Would someone please tell why we are getting a D???? (oh ya, an ow in the picture )

I expected H to leave for his place as soon as we got home, but he stuck around. A few weeks ago I had asked him to drill some holes in some stuff I needed for school...so he spent quite a bit of time doing that for me. I asked him about supper and he seem genuinely regretful for not staying but said he was very tired and wanted to get home and get laundry done. But, he did say that he would like to come over later in the week for supper. H then just stuck around and talked with me while I was working on stuff. (Our vehicle insurance has always come out of a joint checking accout, but H informed me that he now has that coming out of his account. If he wants to pay, I am not going to argue.) H also paid for almost everything this weekend which really seemed odd because for 26 years our money has been pooled, but I was always the one with the checks/cash.

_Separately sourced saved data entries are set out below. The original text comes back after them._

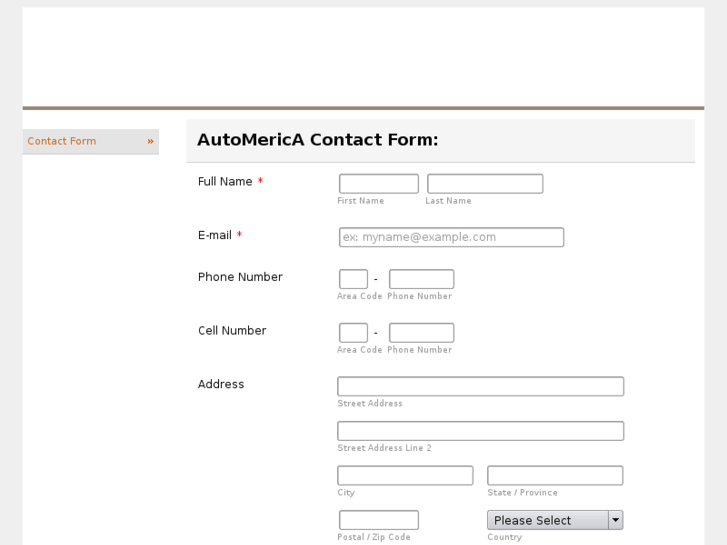Click the State / Province input field

tap(555, 476)
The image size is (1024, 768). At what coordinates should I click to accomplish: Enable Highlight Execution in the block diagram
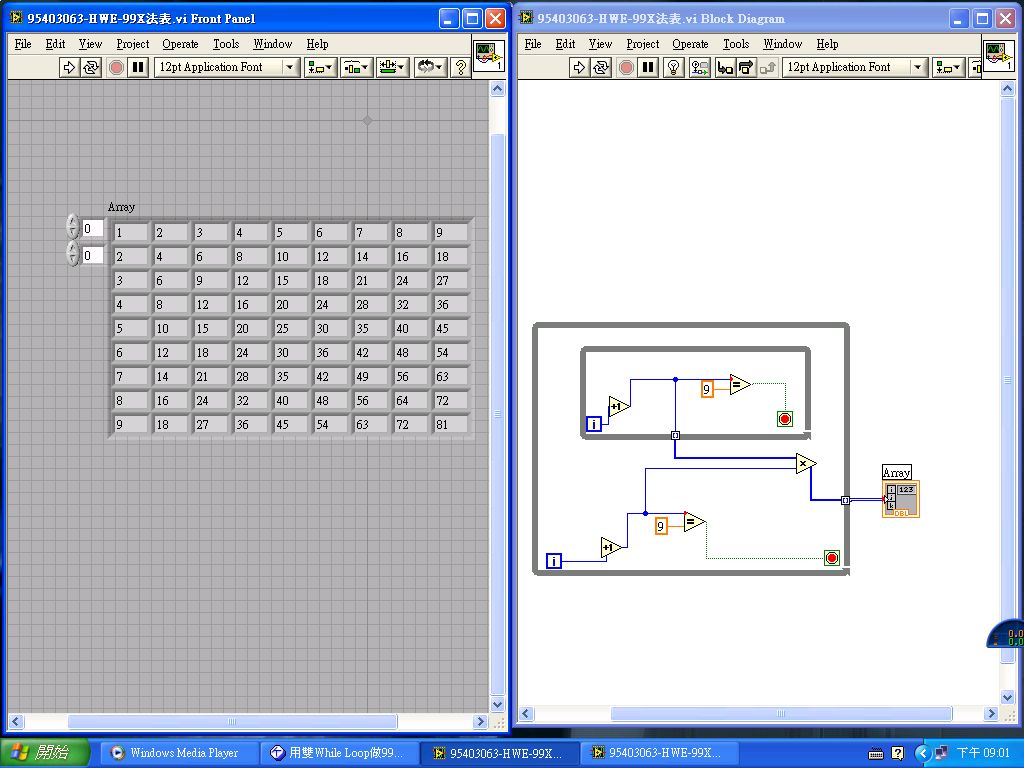tap(672, 67)
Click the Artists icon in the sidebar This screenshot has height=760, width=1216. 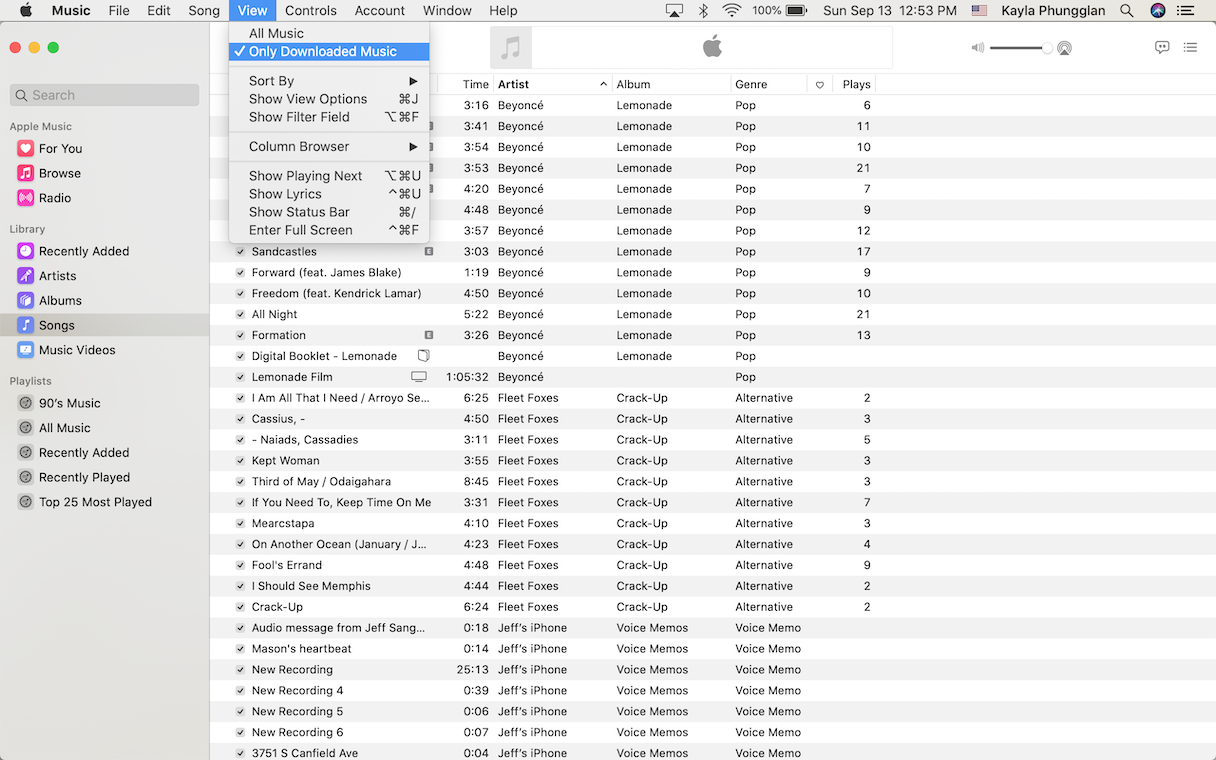point(29,275)
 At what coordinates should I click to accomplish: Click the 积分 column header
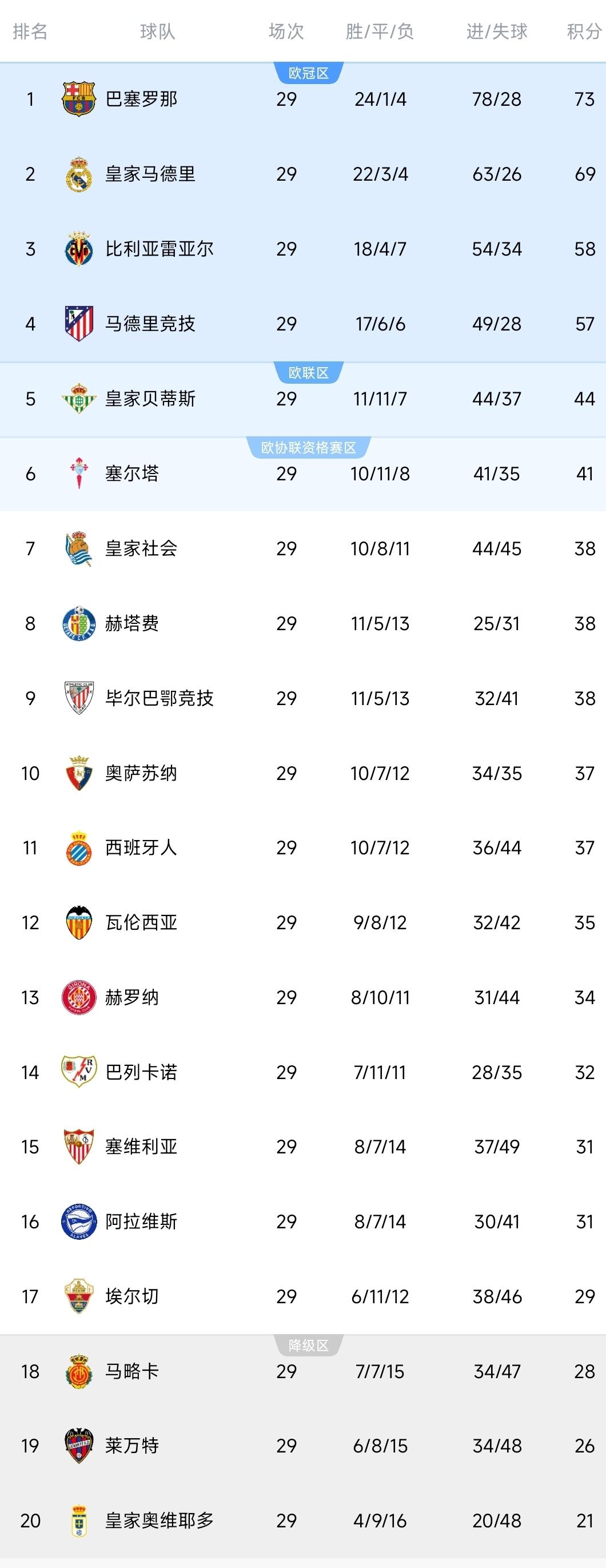[x=584, y=31]
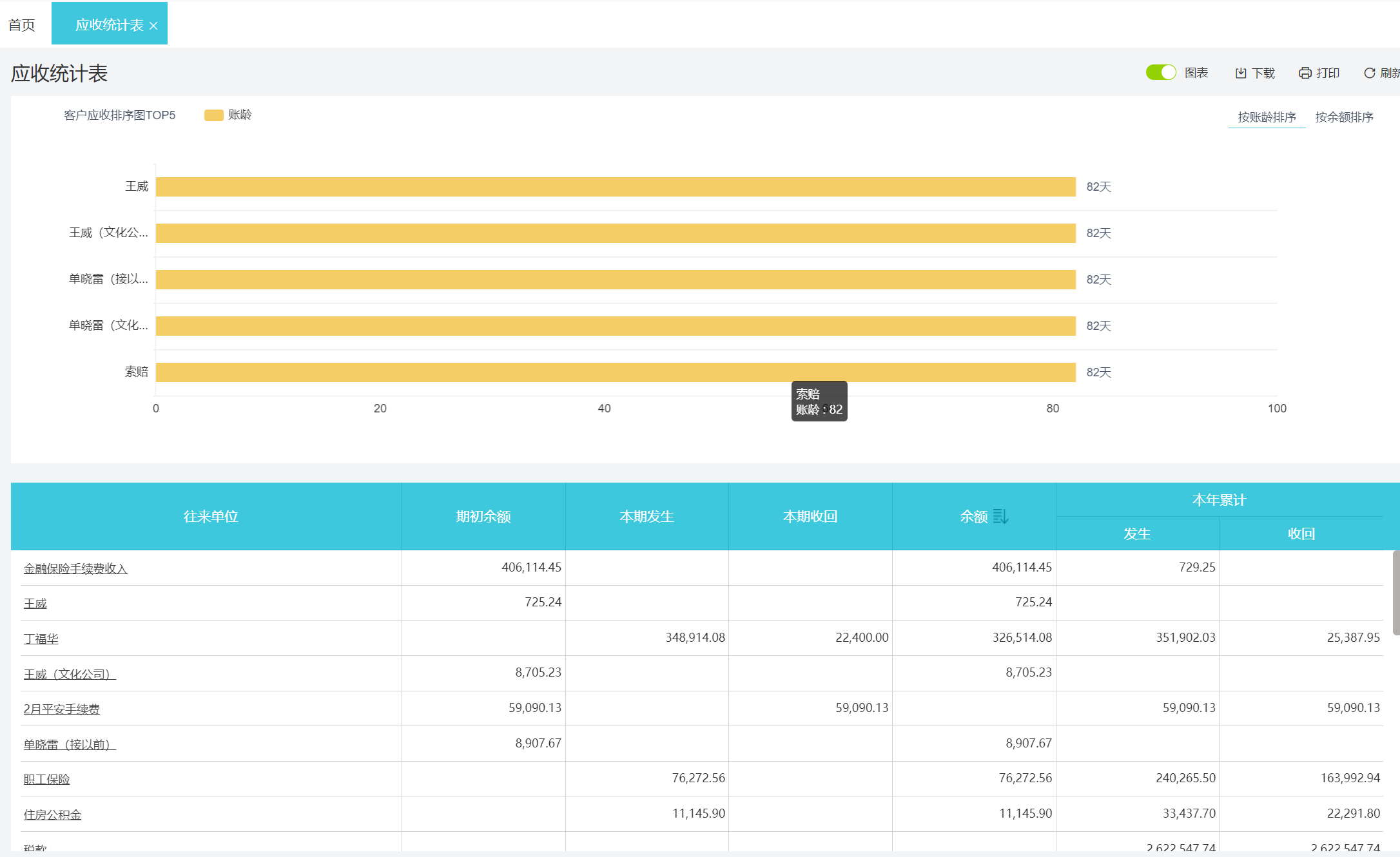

S15 came up around supper time and said he was getting hungry, so I went ahead and fixed something. I felt guilty fixing something with H still there, so I once again joking asked if he was now staying, and he said "ya" but he really did want to get going.

On our answering machine was a message from the friends we stayed with a couple of weeks ago and I mentioned to H that I would call them back later tonight. H asked if I wanted to call then while he was still here, so I did that. We were both on phones and talked with them for well over an hour. It was a nice call all around.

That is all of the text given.